2 of 307 comments (clear)

  1. What do SGI, Atheros, and Rambus share in common? by Anonymous Coward · · Score: -1, Troll
    The following may seem like blasphemy to the true believers in elitism, but ponder what I am saying before flying into a rage.

    What do the following companies have in common?

    1. Silicon Graphics Inc. (and MIPS) Silicon Graphics Inc. (SGI) purchased MIPS in the 1990s and offered to overpay for the price of MIPS because the founders of SGI were good friends with the founders of MIPS. The shareholders be damned. Later, under intense shareholder pressure (including concerns about possible future class-action lawsuits), SGI re-negotiated the purchase price. Eventually, SGI could not digest MIPS and spun it off as an independent company, MIPS Technology, Inc. The shareholders were burned.
    2. Atheros When Atheros went public, it was a money-losing company. One of MIPS' founders was instrumental in helping to start Atheros. Atheros hired several "in-the-clique people [1]" personally known and well liked by the founders of the company. The shareholders again were burned.
    3. Rambus When Rambus went public, it was profitable. However, unbeknownst to shareholders, Rambus planned to earn money by suing its way to "success". The stock has been on a wild up-and-down ride. Again, the shareholders were screwed.

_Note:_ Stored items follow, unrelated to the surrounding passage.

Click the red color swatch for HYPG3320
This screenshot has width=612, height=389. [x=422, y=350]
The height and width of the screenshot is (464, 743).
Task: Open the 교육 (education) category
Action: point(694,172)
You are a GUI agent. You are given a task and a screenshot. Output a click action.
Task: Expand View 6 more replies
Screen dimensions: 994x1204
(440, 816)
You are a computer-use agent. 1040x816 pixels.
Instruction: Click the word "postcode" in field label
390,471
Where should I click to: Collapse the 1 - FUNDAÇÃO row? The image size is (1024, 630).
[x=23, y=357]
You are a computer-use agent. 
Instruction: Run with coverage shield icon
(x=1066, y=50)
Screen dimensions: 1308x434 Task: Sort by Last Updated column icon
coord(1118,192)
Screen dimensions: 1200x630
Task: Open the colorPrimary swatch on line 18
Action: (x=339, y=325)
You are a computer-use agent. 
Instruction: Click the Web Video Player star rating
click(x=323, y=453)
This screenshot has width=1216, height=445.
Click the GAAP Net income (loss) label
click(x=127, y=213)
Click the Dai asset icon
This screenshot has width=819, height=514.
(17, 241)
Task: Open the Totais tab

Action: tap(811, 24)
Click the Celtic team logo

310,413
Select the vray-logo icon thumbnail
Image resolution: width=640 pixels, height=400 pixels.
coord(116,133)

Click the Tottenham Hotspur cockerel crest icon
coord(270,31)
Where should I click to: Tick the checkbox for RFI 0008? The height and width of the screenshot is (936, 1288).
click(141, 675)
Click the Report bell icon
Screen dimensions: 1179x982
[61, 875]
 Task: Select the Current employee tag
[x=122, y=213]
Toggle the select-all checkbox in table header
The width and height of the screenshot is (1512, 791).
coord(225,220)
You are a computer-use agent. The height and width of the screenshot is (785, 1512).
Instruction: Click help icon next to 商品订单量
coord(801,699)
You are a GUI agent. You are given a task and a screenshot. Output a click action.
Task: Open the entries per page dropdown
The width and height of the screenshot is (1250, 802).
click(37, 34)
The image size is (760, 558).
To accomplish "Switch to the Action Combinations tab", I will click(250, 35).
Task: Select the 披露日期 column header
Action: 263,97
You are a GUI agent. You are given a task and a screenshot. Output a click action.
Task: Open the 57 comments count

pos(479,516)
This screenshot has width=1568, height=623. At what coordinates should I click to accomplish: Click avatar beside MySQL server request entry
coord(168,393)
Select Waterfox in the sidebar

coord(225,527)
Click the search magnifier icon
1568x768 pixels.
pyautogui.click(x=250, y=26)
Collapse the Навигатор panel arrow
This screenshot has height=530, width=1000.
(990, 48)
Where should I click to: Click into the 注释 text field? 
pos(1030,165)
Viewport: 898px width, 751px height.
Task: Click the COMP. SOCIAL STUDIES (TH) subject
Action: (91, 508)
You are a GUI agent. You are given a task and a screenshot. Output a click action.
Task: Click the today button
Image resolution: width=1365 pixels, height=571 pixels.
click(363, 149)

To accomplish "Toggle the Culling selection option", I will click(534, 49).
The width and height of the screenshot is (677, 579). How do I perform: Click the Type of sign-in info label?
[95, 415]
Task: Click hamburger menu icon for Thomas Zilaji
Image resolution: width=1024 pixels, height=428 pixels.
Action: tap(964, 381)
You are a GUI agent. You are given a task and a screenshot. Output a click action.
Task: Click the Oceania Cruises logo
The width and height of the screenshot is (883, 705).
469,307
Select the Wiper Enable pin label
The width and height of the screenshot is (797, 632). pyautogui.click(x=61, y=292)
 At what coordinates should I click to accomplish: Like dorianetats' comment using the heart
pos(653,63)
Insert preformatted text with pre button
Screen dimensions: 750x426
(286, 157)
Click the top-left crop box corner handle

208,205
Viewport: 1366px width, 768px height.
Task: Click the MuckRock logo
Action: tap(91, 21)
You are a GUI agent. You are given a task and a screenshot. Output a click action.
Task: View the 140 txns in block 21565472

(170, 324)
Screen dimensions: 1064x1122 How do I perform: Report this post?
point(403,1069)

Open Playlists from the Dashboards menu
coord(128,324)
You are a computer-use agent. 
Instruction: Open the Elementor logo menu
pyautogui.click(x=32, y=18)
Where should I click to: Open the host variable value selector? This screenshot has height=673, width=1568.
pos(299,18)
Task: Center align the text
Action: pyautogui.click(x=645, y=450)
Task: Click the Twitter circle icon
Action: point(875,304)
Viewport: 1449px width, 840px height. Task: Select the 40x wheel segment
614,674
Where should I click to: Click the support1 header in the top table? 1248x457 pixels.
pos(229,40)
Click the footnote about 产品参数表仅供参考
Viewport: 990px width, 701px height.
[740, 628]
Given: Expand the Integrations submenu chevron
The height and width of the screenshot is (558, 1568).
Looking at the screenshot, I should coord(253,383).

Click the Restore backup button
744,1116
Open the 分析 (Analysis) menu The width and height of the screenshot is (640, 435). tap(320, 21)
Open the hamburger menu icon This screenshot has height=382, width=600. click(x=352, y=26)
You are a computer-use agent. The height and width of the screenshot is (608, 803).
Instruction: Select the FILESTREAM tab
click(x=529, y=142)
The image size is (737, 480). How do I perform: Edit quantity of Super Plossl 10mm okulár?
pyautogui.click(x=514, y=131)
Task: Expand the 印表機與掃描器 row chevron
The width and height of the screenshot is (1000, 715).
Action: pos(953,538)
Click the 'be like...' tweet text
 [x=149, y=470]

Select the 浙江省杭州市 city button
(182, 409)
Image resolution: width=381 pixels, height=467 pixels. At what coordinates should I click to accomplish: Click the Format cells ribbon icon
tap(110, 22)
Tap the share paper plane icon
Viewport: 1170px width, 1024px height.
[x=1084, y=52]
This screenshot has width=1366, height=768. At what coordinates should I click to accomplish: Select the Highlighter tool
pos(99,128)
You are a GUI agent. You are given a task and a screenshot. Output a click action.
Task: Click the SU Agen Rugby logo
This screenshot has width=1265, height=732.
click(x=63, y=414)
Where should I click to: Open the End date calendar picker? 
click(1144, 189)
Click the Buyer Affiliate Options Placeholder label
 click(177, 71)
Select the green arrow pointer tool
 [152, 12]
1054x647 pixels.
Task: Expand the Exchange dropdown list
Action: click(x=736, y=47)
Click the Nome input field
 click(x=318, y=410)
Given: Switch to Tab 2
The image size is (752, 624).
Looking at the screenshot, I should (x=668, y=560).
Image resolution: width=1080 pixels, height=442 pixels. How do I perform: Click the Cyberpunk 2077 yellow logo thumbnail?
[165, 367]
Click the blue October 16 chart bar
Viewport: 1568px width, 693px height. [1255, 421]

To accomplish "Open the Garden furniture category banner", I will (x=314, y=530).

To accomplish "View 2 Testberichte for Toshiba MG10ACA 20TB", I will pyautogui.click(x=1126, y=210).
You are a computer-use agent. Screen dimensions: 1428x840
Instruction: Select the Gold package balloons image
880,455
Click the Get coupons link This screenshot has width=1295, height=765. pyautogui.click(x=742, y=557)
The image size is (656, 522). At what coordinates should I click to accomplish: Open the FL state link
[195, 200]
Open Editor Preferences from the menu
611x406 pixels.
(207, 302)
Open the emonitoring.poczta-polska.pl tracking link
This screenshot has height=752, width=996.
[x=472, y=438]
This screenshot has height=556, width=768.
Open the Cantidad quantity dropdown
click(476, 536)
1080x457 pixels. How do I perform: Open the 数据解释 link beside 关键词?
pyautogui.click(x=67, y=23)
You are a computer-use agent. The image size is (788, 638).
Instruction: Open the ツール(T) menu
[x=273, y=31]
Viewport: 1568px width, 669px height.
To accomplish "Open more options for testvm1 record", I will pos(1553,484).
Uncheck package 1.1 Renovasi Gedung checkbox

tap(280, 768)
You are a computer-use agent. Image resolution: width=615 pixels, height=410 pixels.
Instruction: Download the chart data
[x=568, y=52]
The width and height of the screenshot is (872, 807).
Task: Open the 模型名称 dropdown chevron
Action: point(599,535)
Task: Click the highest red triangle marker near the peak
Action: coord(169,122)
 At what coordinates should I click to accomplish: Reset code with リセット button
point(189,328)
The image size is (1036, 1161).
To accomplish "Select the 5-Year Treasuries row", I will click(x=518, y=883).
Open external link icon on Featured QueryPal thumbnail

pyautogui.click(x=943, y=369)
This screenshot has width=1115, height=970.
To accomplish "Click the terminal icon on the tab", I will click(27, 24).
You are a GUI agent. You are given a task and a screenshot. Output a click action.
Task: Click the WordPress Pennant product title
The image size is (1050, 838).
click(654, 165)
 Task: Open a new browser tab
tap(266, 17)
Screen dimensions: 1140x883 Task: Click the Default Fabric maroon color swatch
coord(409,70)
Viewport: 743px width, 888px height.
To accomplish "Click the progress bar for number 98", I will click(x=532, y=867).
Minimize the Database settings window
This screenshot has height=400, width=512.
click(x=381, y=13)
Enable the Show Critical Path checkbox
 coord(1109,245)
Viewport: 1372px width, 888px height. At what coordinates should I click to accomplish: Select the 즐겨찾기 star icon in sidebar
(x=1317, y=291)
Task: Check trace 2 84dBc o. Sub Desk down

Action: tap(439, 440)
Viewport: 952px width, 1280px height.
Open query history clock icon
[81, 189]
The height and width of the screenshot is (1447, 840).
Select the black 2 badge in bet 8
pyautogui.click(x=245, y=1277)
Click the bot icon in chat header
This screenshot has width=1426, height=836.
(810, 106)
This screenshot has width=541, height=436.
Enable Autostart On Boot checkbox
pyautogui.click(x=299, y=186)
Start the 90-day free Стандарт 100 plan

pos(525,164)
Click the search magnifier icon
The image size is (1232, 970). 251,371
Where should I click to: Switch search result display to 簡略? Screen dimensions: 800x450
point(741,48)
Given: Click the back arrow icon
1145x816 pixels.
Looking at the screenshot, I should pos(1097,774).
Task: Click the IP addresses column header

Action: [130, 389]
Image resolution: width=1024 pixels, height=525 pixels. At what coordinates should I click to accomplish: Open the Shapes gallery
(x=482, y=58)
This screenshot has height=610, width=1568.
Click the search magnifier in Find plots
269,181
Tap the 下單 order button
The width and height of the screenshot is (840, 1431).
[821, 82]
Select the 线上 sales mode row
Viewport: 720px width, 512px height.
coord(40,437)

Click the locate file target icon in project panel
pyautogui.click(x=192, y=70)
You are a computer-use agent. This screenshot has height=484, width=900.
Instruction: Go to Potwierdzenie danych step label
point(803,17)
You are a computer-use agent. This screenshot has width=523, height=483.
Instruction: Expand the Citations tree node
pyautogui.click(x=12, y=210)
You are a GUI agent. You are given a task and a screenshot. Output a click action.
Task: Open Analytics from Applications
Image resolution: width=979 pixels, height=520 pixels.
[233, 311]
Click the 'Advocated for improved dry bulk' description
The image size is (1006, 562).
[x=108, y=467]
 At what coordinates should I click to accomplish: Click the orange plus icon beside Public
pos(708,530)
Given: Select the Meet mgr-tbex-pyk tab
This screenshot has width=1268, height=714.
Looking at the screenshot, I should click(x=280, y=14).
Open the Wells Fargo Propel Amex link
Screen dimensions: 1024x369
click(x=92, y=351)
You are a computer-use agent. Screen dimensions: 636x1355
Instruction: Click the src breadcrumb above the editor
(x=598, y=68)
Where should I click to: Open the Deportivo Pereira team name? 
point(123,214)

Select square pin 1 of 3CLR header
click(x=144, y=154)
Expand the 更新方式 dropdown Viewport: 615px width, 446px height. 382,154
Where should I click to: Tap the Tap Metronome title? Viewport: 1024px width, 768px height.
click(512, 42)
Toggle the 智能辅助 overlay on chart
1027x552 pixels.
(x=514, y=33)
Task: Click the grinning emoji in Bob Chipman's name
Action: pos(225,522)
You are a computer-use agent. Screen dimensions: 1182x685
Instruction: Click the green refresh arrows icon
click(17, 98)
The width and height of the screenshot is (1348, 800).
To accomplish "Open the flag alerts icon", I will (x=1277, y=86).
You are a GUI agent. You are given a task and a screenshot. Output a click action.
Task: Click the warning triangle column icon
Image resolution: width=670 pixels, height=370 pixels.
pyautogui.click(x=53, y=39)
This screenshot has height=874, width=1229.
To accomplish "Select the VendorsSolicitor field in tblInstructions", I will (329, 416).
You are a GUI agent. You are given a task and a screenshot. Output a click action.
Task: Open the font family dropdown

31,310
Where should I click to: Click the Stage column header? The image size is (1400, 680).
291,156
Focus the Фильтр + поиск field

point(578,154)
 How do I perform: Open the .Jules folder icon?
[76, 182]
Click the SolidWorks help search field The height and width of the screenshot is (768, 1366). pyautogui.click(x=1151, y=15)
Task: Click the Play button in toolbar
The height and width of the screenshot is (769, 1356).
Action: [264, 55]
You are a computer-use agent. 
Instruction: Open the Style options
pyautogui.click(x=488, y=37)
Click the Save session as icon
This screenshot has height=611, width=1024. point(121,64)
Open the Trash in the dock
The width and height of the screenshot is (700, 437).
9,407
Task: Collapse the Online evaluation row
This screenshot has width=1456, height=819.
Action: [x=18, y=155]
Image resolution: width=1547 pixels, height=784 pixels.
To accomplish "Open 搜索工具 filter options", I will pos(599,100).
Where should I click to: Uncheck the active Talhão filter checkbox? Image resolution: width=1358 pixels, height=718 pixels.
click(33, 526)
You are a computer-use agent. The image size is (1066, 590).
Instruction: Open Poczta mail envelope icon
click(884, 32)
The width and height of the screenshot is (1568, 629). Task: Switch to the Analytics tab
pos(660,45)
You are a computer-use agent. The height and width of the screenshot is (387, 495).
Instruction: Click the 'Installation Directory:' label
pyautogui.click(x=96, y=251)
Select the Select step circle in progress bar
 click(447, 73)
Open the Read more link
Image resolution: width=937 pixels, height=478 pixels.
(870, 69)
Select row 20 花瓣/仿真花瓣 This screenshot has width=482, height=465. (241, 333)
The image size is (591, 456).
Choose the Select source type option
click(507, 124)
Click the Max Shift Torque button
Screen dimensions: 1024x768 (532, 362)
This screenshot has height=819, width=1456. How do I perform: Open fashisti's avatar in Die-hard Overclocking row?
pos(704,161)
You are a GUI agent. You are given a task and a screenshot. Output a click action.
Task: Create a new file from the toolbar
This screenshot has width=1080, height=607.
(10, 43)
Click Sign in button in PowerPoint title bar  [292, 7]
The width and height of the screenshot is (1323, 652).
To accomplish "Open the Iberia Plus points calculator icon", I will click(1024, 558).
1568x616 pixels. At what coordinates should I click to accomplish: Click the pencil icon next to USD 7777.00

    What do SGI (& MIPS), Atheros, and Rambus have in common? All 3 were founded substantially (or partially) by professors from Stanford University. Is there a pattern here? Everyone affiliated with Stanford University seems to have become rich (from stock options) at the expense of the common shareholder.

    [1] The "in-the-clique people" were, naturally, from Stanford University.

  2. Bad moderation strikes again... by nonlnear · · Score: 0, Troll
    Clearly you were modded down by a know nothing moron who doesn't have a clue about investments. It was painful to read your simple, honest, corect point - only to look up and see that somebody had the bad sense to mod you down.

    For the record, the parent is right. Anyone who makes investment decisions based on the dollar price of stocks should be asking for a refund on their lobotomy, as there was obviously too much removed.

    --
    argumentum ad fallacium: Fallacy of defining a fallacy which allows one to dismiss the argument in question.